Czy żeglowanie z dziećmi jest bezpieczne?

Wielu rodziców marzy o tym, aby oderwać się od codziennego stresu i wypocząć w ciepłych krajach. Często w ich głowach pojawia się obawa, czy zabranie ze sobą dziecka na jacht jest odpowiednim posunięciem. Czy zapewnimy dziecku odpowiednie warunku i bezpieczeństwo? Czy dziecku spodoba się taka forma spędzania wakacji?

Wszystko zależy od wieku, usposobienia i temperamentu naszej pociechy. Teoretycznie żeglować mogą już niemowlaki. Na luksusowych jachtach pełnomorskich panują dużo lepsze warunki niż np. na żaglówkach zwodowanych na Mazurach, więc jeśli chodzi o kwestie higieny, na pewno nie będzie problemu. Niemowlę nie stanowi dużego problemu, cały rejs może bezpiecznie przespać pod pokładem. Problem pojawia się w przypadku dzieci, które zaczynają raczkować i chodzić. Jednak jest na to bardzo prosty sposób. Obowiązkowo dzieci ubierane są w kapoki ratunkowe, które dostosowane są do ich wzrostu i wagi. Na prośbę załogi armator wyposaży wynajmowany jacht w rozpiętą na relingach burt siatkę ochronną i tzw. life line, czyli linę, która ma za zadanie asekurować dziecko przed wypadnięciem za burtę. Takie udogodnienia pozwalają dziecku na swobodne poruszanie się po pokładzie bez większych ograniczeń, a rodzicom – na ograniczenie stresu związanego z obawą przed utonięciem pociechy.

Jeśli nasze dziecko jest bardzo energiczne i nie zawsze słucha naszych poleceń, to należy zastanowić się, czy będzie słuchało poleceń sternika. Bardzo często zdarza się, że dzieci, które nie mają w swojej naturze wypełniać poleceń rodziców, słuchają rozkazów skippera, ponieważ ma on u nich autorytet i chcą się od niego jak najwięcej nauczyć. W takim przypadku dzieci chętnie podporządkowują się zasadom żeglowania.
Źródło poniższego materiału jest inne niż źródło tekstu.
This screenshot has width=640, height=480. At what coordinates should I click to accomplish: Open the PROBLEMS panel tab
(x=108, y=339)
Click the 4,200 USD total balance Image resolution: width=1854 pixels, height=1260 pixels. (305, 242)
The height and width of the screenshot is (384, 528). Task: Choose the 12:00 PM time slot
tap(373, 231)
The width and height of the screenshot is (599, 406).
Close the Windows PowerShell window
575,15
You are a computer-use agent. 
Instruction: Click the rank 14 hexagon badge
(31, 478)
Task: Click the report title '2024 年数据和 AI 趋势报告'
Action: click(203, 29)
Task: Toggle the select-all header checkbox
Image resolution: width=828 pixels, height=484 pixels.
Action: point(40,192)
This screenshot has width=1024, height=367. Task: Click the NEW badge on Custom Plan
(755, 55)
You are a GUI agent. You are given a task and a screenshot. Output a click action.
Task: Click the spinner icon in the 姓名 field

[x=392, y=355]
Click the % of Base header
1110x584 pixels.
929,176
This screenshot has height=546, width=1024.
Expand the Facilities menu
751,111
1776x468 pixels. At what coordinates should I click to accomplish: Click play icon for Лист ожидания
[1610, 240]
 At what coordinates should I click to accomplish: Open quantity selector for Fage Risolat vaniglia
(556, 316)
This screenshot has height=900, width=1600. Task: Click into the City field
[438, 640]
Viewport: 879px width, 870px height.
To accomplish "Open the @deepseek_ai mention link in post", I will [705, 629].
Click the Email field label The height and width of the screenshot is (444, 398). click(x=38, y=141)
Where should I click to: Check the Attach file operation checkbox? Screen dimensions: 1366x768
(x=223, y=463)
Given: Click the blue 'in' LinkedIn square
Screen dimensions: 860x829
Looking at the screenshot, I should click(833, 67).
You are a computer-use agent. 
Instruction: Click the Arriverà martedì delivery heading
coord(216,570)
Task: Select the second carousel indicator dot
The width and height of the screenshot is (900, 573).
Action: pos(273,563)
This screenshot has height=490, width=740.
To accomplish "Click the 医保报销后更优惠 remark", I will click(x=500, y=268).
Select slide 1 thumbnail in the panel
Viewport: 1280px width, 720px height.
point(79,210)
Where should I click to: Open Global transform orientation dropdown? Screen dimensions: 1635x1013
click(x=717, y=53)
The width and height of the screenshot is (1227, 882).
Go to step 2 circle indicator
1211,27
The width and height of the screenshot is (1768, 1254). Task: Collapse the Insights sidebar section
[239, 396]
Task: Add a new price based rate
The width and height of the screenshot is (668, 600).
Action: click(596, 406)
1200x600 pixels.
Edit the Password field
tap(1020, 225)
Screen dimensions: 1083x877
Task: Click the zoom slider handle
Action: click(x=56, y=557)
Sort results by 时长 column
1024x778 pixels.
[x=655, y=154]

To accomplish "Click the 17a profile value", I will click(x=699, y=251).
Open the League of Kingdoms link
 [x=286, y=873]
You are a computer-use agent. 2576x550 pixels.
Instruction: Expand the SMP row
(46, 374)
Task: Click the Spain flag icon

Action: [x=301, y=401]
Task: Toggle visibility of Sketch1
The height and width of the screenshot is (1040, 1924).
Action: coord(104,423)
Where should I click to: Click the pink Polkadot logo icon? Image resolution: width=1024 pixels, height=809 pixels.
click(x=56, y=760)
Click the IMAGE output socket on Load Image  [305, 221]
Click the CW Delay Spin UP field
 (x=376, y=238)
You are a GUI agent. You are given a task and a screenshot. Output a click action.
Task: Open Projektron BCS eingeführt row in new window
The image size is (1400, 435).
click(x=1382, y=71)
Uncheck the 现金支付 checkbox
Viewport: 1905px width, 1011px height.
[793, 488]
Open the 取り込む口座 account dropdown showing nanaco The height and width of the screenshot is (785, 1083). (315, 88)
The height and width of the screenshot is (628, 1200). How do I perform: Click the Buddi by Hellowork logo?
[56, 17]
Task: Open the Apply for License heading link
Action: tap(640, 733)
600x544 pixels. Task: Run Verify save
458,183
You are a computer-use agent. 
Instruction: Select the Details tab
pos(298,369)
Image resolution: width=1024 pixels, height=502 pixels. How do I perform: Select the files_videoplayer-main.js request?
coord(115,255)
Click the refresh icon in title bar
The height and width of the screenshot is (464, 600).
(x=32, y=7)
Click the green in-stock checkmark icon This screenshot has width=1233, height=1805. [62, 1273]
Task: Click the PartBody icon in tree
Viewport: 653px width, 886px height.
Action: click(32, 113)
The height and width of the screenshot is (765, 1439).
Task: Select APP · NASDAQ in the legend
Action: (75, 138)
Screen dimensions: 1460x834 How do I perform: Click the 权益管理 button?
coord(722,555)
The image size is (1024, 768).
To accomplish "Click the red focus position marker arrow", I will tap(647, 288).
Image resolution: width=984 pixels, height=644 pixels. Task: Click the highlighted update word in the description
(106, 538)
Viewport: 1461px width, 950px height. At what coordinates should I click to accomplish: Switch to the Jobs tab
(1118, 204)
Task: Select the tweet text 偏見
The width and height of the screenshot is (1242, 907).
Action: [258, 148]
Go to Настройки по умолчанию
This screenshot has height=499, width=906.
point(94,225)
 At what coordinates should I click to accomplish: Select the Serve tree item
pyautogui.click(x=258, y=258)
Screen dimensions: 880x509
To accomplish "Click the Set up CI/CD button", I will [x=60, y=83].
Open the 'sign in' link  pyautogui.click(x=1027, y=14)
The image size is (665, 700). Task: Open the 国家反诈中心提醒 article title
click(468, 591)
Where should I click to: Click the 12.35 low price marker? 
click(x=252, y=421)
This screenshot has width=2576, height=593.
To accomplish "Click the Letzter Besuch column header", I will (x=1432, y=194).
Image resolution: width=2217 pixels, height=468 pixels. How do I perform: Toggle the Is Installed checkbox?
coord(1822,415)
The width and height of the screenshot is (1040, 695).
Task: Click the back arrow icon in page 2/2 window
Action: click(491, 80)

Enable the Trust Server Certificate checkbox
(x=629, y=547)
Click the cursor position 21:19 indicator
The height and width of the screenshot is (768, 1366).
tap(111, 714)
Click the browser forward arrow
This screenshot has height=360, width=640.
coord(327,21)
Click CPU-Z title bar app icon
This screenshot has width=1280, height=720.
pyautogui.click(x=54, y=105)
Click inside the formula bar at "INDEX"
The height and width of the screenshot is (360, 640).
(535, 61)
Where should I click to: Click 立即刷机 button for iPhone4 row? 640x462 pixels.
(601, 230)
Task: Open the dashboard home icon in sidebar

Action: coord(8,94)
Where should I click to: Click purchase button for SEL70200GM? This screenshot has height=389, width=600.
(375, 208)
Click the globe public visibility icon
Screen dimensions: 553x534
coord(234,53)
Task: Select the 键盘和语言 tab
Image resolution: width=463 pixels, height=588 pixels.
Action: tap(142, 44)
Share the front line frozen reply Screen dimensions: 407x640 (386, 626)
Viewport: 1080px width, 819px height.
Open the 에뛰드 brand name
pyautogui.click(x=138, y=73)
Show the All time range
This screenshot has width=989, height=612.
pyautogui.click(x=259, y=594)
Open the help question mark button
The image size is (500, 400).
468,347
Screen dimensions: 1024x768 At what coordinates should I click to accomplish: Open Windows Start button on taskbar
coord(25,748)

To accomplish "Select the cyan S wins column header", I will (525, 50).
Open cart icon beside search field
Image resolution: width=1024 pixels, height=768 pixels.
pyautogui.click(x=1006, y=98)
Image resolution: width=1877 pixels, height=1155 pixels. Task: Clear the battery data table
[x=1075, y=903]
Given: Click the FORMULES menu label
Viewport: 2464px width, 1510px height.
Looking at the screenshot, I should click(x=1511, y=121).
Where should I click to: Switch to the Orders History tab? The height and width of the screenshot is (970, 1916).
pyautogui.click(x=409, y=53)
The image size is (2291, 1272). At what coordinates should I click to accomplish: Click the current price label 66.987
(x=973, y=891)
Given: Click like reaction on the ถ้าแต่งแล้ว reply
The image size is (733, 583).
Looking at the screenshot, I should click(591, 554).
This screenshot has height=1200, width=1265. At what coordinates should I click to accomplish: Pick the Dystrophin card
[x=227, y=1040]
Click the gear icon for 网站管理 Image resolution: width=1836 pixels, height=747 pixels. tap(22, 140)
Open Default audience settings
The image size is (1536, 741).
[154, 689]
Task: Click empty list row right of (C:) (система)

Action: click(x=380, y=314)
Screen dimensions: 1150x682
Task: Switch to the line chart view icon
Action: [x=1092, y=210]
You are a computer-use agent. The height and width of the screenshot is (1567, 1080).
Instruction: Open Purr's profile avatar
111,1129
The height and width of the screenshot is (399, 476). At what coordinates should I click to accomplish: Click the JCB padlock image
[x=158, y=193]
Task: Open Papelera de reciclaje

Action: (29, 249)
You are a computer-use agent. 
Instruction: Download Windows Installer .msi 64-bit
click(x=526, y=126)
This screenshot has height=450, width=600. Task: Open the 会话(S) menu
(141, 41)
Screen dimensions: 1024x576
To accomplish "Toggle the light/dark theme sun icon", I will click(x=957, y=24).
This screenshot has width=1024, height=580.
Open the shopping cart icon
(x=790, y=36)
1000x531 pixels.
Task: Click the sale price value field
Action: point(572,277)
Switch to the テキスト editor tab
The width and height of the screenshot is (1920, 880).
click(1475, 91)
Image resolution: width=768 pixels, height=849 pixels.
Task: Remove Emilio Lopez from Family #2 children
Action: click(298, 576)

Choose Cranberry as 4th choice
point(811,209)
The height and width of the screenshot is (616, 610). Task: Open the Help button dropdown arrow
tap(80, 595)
Co jeśli moje dziecko ma chorobę morską?

W takim przypadku najprawdopodobniej będzie odczuwało dyskomfort także na łodzi. Zbawienne może okazać się tutaj podanie popularnych leków na choroby lokomocyjne, które zahamują mdłości. Jeśli dziecko zaczyna czuć się gorzej, to należy zająć go czymś, co odwróci jego uwagę. Ważne aby maluch znajdował się wtedy na pokładzie, a nie pod pokładem, ponieważ wtedy łatwiej jest opanować błędnik. Pomocne mogą być także zakładane na nadgarstki plasterki i opaski uciskowe, które działające na zasadzie akupresury. Warto tez zapamiętać, że błędnik „szaleje” zwykle tylko na początku rejsu. Jeśli dziecko poczuje mdłości pierwszego dnia to nie załamujcie się! Prawdopodobnie drugiego lub trzeciego dnia przywyknie do bujania i dolegliwości mu przejdą.

Czy dzieci nie będą się nudzić podczas całodniowego pływania? 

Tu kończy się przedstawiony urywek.